W tym momencie mogłabym tylko odesłać was kochani do wpisu
Czy na pewno nie popełniłeś żadnego błędu? Odpowiedz sobie szczerze.
Postanowiłam odrobinę opisać swój przypadek, jak ja to widzę i podzielić się z wami moimi spostrzeżeniami i moją drogą oraz doświadczeniem które zdobyłam będąc surojadkiem.
Dlaczego się nie poddałam?
Nie będę tu przytaczać żadnych dowodów naukowych. Nauka już dawno temu została zaprzedana tym, którzy ją sponsorują. My powinniśmy słuchać własnej intuicji, swojego głosu serca i zrozumienia.
Czy wiesz, że:
– co 28 dni twoja skóra ulega całkowitej wymianie,
– wątroba potrzebuje od 5 miesięcy do 2 lat na regenerację,
kości odnawiają swoją strukturę w mniej więcej 10 lat.
Twoje komórki nieustannie umierają, a w ich miejsce powstają nowe i tak jest ze wszystkim, z całym twoi ciałem.
Czy to nie jest dla Ciebie najlepszy i wystarczający naukowy dowód?
Bo dla mnie jak najbardziej!
A więc jak to z nami jest, kiedy nagle po czterdziestu kilku latach 😱 przestajesz jeść to czego nigdy nie powinieneś i przestawiasz organizm na całkiem inny tor, na całkiem inne paliwo? Paliwo doskonałe, przeznaczone dla Ciebie. Paliwo, które samo w sobie oczyszcza, regeneruje i leczy.
WOW SZOK nagle wszystko, całe Twoje życia wywraca się do góry nogami. Nagle wszystko musi się odnowa zbudować i to TADAM, ten energetyczny SZOK, na całkiem innym doskonałym paliwie niż dotychczas! Ten skok energii i ten piękny etap wzrastania twojej świadomości.
Zaczyna się sprzątanie, oczyszczanie, wyrzucanie zalegających starych (czterdziestoparoletnich!) śmieci!
SZOK! Tak było u mnie, ba tak nadal jest u mnie! Minęło 6 lat od kiedy odżywiam się wyłącznie owocami, nawet nie zliczę ile procesów sokowych, owocowych i suchych postów przeprowadziłam. Brnę w to coraz głębiej i dziś mogę z pełną odpowiedzialnością stwierdzić, ze wszystko czego nas uczono względem naszego odżywiania, to jedno wielkie kłamstwo.
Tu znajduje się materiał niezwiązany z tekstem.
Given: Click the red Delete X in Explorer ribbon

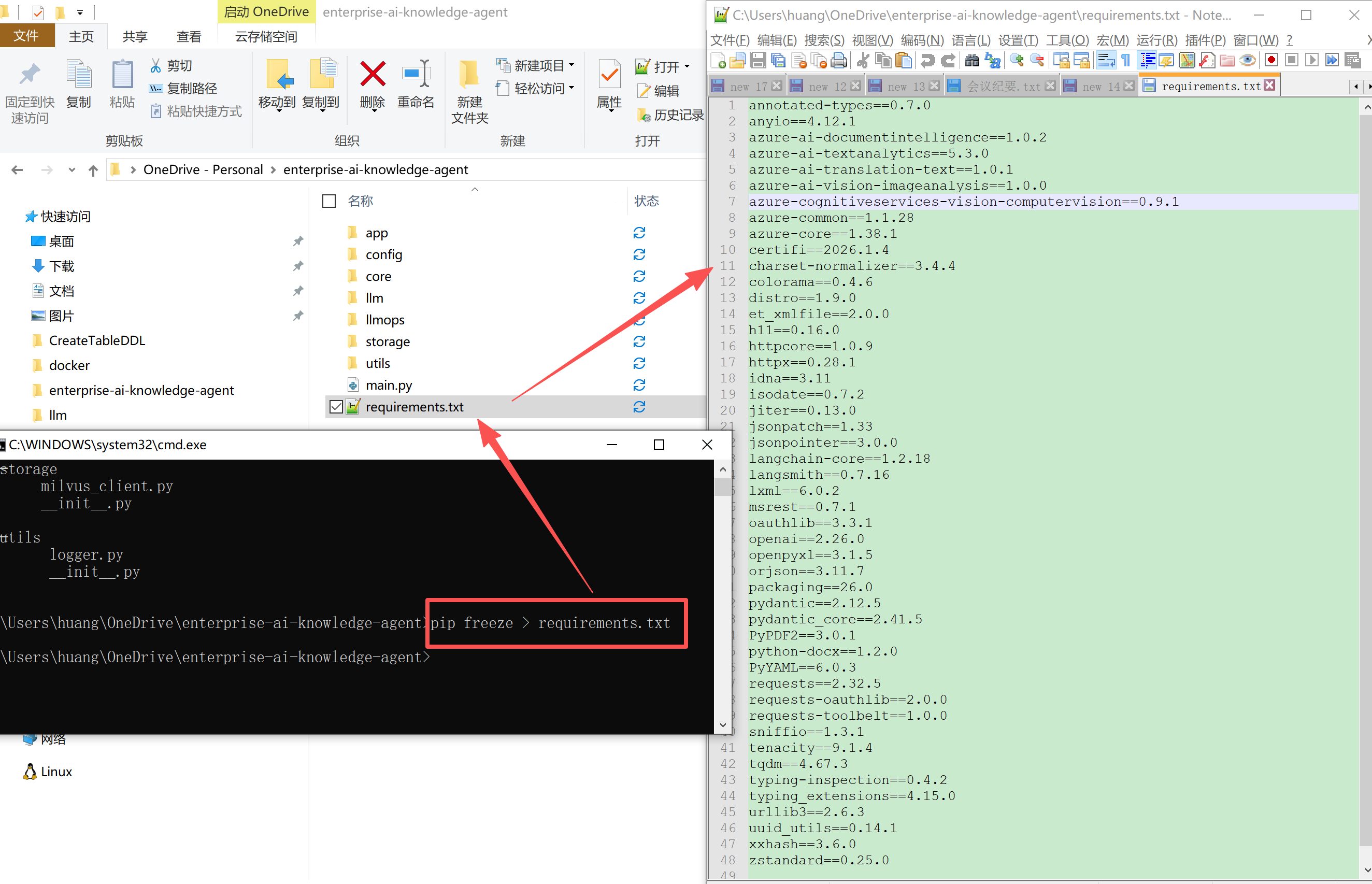Looking at the screenshot, I should pyautogui.click(x=373, y=75).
Dziś mogę nie jeść 3 miesiące, a im dłużej nie jem, tym cudowniej się czuję. Dopiero teraz świadomie czuję ten proces, dopiero zaczęłam czuć, że moje ciało jest moim domem jedynym domem dla mojej duszy, o który należy zadbać z szacunkiem i miłością.
Przede wszystkim miałam zrujnowane zdrowie jak mało kto…
Dlaczego ?
To ja, w butelce nie ma soku …
To również ja, w ręce niestety nie trzymam banana…
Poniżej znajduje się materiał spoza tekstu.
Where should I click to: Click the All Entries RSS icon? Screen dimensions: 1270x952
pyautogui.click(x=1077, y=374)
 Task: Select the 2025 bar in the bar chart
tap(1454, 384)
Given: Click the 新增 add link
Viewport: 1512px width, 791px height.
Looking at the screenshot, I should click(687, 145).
Tak, nie oszczędzałam się nawet w wieku czterdziestu paru lat: alkohol, papierosy, kokaina i wszelkie inne używki, w Holandii nie jest o nie trudno. Nie oszczędzałam mojej wątroby, płuca też nieźle dostały, tony tapety na mojej twarzy (bardzo często nie zmywanej 24 godziny, a nawet dłużej) nie przyczyniły się dla mojej cery.
Tak niestety było kochani zanim weszłam na surową, a później na owocową drogę życia.
Dlaczego na nią weszłam?
Mieszkałam wówczas w Holandii, gdzie pracowałam jako florystka.
Jeśli chodzi o używki, to przez całe moje życie, z małymi przerwami, nie stroniłam od nich. W moim życiu od 13 roku życia górował bunt. Nie chciałam godzić się z życiem i sposobem w jaki żyjemy, zabieraniem nam wolności, zniewoleniem. Z różnych powodów uciekałam z tego „systemu”, z braku miłości do siebie, braku wiary w siebie i w swoje możliwości uciekałam, zagłuszając prawdziwą siebie używkami.
Zdrowie jednak (na szczęście) zaczęło się sypać, dawała o sobie znać wątroba, miałam wrzody żołądka, zgagę, refluks, słaby wzrok, problemy z cerą i początki klimakterium. Chroniczne zapalenie zatok, uporczywe migreny, bolesne miesiączki i jajeczkowanie. Wszystko się sypało, a ja przykrywałam twarz tapetą, zagłuszałam ból używkami i udawałam, że wszystko jest ok.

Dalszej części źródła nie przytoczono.